Hall effect in slip flow of two-dimensional electron fluid

TL;DR

This paper investigates the low-field Hall resistivity in 2D electron fluids with hydrodynamic transport, revealing how boundary effects and ballistic contributions influence the Hall viscosity and resistivity measurements.

Contribution

It provides an analytic expression accounting for both hydrodynamic Hall viscosity and ballistic boundary effects in narrow 2D electron channels.

Findings

Ballistic correction reduces the negative size-dependent Hall resistivity.

Hydrodynamic Hall viscosity contribution is accompanied by ballistic Knudsen layer effects.

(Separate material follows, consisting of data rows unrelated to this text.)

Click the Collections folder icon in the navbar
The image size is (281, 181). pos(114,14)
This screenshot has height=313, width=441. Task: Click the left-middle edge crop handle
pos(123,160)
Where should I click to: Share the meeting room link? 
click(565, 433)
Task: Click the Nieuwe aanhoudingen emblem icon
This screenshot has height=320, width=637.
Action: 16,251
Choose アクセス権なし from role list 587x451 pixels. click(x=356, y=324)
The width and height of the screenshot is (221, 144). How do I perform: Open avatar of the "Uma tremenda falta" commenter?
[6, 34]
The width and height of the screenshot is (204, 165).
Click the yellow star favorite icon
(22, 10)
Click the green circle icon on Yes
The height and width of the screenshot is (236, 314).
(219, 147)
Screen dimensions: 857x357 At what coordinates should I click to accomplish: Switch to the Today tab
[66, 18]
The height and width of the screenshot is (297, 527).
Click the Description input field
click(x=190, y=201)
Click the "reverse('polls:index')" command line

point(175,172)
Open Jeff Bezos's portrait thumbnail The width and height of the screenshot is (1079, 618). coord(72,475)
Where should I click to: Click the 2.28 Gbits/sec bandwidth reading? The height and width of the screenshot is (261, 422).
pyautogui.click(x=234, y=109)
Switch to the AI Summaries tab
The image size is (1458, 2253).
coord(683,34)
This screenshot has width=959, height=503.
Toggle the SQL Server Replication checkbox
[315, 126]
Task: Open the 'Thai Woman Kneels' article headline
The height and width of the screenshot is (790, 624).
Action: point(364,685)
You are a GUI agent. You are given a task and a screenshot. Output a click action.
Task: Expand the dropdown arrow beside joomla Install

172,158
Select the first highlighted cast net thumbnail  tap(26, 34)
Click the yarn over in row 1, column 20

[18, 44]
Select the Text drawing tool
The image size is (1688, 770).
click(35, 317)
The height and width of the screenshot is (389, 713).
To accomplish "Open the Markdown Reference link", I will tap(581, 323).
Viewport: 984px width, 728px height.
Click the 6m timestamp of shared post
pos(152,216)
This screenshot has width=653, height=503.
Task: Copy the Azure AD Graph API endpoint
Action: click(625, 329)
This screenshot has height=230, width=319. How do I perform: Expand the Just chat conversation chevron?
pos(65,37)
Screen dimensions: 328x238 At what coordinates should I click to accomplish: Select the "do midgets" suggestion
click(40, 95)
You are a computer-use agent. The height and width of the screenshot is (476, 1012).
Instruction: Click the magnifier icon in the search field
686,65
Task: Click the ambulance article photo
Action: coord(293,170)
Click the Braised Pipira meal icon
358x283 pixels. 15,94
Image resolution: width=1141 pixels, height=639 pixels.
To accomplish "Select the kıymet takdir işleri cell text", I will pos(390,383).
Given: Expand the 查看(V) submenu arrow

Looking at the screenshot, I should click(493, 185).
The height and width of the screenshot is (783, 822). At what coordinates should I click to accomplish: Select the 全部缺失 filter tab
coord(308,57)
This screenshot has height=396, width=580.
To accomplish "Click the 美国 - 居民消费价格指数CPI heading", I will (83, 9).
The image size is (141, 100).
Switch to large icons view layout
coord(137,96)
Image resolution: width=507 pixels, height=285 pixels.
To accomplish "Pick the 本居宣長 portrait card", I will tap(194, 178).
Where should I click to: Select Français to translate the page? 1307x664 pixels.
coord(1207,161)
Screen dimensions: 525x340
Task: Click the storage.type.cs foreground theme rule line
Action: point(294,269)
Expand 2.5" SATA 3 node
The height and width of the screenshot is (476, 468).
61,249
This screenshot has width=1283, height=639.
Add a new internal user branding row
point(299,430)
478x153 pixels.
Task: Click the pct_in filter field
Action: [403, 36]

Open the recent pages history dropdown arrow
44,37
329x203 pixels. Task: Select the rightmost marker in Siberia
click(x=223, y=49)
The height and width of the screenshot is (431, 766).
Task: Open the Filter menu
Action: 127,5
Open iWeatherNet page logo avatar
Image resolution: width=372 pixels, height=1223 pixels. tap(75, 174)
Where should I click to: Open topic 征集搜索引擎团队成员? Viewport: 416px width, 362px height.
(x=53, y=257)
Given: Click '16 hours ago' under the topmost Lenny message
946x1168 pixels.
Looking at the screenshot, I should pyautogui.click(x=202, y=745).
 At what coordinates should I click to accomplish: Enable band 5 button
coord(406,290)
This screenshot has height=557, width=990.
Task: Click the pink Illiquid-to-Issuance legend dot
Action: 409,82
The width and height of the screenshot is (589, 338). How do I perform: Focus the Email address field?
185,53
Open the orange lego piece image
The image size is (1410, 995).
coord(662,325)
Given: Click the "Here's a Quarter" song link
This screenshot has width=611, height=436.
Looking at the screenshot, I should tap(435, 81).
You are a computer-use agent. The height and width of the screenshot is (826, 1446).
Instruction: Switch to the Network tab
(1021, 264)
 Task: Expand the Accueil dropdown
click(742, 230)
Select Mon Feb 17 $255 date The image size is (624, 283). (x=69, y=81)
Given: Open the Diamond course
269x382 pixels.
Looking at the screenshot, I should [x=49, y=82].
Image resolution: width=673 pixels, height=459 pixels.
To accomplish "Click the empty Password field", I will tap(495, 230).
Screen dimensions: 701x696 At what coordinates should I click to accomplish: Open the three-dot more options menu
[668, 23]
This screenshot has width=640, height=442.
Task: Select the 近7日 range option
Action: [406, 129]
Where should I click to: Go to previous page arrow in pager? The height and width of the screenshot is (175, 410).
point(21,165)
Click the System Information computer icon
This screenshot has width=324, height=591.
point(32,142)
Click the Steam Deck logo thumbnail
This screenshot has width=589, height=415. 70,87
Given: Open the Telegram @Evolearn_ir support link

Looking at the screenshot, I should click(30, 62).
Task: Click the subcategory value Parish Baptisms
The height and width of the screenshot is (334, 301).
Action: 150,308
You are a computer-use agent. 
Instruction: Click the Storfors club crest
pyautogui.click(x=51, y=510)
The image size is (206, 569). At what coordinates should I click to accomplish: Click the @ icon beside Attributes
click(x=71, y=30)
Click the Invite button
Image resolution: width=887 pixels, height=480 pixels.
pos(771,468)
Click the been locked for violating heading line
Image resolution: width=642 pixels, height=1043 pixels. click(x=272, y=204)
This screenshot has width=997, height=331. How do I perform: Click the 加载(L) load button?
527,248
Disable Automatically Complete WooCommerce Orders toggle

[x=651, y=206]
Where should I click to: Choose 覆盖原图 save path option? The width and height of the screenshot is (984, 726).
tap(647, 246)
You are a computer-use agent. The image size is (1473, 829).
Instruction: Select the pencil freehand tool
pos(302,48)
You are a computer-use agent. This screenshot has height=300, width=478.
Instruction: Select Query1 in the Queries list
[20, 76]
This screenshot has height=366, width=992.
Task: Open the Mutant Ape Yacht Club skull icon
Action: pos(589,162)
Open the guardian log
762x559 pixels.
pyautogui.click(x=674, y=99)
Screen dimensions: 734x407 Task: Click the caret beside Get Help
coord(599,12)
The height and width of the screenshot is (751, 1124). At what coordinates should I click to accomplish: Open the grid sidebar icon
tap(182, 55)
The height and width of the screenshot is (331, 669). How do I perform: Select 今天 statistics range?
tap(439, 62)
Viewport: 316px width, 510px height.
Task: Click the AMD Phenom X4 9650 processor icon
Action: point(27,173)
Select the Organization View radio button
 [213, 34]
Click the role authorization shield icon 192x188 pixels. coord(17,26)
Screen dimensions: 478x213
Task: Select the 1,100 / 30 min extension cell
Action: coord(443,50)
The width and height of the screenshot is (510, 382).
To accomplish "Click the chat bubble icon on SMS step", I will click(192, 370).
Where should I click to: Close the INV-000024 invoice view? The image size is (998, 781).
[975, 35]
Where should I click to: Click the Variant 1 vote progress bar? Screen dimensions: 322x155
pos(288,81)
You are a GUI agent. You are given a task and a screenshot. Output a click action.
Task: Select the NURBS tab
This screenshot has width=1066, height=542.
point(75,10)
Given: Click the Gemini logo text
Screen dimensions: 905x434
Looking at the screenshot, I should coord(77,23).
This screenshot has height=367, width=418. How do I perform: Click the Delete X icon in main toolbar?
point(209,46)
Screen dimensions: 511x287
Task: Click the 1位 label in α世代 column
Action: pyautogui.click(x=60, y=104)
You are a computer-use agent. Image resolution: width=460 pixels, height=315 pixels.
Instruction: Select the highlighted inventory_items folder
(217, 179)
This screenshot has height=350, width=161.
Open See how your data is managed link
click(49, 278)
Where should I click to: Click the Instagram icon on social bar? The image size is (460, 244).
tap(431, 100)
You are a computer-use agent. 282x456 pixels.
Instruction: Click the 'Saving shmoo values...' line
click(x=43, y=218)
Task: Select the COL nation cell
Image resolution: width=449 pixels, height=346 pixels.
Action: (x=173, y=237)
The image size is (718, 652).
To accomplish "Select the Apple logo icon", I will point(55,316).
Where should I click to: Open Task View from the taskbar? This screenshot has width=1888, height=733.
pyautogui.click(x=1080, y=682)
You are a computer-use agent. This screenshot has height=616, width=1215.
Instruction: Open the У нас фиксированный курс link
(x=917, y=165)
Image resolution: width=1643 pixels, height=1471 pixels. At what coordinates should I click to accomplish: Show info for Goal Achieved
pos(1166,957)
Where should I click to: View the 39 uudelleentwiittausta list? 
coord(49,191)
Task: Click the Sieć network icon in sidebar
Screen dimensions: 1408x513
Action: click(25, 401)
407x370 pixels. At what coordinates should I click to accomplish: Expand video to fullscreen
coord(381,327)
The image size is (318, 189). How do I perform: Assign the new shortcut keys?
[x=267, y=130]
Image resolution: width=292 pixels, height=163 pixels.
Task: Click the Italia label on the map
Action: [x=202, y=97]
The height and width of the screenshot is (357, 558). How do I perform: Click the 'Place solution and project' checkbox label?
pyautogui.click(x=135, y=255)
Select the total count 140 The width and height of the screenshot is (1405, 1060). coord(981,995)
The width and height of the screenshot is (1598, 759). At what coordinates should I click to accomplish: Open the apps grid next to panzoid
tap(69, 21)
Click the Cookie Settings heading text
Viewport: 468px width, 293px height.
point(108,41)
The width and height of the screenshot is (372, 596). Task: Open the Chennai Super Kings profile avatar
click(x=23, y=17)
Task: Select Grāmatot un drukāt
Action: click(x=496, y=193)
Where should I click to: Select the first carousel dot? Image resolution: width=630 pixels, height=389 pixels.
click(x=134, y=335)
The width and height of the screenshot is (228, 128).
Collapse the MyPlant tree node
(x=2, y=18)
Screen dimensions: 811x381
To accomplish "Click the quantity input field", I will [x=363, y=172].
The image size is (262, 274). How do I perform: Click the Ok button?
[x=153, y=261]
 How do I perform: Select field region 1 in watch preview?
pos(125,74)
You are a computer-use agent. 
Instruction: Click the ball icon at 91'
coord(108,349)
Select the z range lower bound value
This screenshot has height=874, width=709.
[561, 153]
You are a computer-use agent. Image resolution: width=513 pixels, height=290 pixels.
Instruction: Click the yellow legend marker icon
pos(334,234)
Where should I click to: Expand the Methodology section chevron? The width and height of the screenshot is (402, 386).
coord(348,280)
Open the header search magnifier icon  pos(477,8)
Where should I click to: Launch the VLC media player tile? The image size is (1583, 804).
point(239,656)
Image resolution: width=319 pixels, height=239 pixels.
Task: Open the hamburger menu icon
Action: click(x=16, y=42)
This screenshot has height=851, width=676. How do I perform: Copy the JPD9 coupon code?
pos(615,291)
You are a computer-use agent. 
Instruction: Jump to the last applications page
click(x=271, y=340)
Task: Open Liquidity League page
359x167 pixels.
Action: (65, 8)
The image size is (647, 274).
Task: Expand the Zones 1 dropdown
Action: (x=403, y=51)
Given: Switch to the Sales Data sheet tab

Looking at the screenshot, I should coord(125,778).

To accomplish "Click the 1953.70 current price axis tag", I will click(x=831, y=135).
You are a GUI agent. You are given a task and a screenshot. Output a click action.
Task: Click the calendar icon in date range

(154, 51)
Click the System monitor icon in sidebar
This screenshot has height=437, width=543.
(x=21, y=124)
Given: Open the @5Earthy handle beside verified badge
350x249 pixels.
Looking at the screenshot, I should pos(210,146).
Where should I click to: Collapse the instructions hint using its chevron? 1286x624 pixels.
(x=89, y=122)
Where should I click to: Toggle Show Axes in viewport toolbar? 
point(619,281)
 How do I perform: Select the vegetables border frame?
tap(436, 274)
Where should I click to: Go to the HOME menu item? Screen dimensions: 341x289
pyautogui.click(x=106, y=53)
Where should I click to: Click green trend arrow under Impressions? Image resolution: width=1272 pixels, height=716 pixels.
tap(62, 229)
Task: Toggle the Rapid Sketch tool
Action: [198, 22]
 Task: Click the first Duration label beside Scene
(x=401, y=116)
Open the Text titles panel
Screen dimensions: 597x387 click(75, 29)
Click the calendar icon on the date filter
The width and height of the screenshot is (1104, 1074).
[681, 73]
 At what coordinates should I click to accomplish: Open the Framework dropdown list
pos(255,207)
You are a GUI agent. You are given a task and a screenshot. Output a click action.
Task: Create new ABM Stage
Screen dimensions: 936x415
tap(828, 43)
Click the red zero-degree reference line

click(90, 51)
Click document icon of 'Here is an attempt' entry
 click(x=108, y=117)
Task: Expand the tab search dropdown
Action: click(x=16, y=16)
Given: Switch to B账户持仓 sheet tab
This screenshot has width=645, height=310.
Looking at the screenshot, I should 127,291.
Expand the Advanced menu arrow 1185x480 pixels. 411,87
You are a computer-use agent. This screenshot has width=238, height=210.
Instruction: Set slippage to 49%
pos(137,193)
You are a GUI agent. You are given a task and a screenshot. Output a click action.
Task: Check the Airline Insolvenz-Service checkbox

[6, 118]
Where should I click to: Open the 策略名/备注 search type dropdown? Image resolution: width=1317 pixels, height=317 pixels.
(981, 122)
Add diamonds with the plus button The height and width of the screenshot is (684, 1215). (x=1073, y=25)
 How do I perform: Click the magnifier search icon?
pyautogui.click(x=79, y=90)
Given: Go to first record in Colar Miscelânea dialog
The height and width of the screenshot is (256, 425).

Analytic formula can estimate boundary reflection coefficients in high-mobility structures.

Abstract

Hall effect in high-mobility 2D mesoscopic samples with hydrodynamic electron transport is related to manifestation of non-dissipative Hall viscosity at classical magnetic fields. However, the latter can be obscured by the particular geometry of the electronic flow through constriction and boundary effects. In this work we consider the low-field Hall resistivity of the narrow channel with hydrodynamic electron transport. Using kinetic theory we show that the hydrodynamic Hall viscosity contribution is accompanied by the comparable ballistic contribution associated with the formation of Knudsen layers in the slip flow of 2D electron fluid. The studied ballistic correction is present at any specularity of the boundary reflection and lowers the magnitude of the total negative size-dependent correction to the bulk Hall resistivity. The obtained analytic expression for the total Hall resistivity can be used to estimate the boundary reflection coefficient in high-mobility structures.